The photos showed cats on top of cages full of dirt, piles of dirt on the floor and cat litter.
Another neighbor, who didn't want to identify herself said she wasn't surprised about what was hidden behind Alcorn's doors.
"It's a very sad thing that people who would turn in cat thought they were being helped and rescued when they were really being kept in an confined environment," a neighbor said.
The city fined Alcorn for the odor coming from her home. Her attorney, Duke Fagan, said she's incurring a fine of about $50 a day.
"She is going to work very hard to get the house back up to code to eliminate problem and she will be a good neighbor as she was for many years," said Fagan.

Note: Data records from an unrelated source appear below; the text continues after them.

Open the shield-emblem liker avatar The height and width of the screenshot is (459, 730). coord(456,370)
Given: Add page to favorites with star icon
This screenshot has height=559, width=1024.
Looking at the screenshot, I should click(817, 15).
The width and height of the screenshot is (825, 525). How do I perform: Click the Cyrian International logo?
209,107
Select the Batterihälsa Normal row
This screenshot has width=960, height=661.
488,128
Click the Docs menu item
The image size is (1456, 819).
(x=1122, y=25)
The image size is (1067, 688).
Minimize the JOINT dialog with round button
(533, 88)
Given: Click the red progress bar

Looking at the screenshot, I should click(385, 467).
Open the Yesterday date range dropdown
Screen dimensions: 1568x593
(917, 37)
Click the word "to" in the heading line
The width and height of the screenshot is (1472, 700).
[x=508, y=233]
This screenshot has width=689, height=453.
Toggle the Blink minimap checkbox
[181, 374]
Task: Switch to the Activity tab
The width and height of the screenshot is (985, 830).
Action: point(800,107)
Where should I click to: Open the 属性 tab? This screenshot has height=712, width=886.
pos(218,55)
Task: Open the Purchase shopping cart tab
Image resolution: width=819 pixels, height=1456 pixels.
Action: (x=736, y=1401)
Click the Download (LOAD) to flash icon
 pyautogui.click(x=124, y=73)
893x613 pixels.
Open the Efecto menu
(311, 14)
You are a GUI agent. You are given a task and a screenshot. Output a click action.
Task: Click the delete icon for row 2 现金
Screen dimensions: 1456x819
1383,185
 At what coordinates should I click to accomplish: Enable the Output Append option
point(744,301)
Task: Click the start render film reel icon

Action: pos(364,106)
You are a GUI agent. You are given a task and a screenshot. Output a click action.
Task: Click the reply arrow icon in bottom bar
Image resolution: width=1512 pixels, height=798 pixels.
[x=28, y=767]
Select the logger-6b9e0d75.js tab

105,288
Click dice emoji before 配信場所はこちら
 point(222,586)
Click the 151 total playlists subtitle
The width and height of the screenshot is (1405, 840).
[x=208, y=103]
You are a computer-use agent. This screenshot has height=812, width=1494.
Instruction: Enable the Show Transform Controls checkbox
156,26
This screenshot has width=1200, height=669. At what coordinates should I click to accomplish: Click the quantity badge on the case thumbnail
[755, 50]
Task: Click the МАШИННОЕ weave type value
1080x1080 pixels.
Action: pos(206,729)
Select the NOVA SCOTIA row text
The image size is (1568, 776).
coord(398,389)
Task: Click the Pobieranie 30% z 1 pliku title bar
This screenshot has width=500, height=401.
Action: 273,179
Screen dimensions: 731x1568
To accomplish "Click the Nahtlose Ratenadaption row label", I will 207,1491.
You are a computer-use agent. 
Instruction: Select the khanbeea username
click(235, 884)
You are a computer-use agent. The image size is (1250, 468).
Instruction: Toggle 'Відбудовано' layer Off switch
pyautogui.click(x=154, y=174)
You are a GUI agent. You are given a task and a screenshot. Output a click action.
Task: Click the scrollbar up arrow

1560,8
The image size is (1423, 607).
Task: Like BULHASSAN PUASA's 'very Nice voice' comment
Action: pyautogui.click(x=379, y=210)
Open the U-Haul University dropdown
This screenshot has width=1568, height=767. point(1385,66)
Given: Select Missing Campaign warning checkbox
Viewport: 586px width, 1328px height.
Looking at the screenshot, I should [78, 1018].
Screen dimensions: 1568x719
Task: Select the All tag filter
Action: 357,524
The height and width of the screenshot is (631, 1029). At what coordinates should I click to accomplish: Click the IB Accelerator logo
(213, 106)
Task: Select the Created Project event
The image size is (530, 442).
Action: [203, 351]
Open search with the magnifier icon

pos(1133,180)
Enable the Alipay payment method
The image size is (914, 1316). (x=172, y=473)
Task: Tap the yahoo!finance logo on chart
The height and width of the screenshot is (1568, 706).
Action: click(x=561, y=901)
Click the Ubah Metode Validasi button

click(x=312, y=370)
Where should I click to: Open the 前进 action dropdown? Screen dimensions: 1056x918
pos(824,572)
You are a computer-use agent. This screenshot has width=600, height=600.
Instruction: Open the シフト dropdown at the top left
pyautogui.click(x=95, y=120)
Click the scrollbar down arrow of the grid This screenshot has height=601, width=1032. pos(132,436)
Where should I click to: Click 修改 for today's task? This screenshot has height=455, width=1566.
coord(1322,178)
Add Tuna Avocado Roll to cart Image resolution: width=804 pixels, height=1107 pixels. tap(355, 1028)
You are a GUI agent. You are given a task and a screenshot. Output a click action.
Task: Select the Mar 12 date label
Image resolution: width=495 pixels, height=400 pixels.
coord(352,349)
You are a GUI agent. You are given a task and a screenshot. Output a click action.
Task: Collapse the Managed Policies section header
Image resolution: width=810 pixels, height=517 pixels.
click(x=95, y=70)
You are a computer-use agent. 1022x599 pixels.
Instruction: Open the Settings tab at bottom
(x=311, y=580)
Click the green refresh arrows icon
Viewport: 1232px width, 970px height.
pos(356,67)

Fagan said she has taken steps to eliminate the problem and is having the mess cleaned up.
Alcorn's neighbors told Action News neighbors they are still a little concerned if it'll happen again.
"It's over I believe and hopefully when she gets fixed up she won't go back in there and do this again," said Harding.
Alcorn is due back in court on Feb. 20. She is facing charges of cruelty against animals and confinement of animals without food water or exercise. Fagan said the animals had eaten all their food and water after she was taken into custody. He said her fines are up to about $8,000.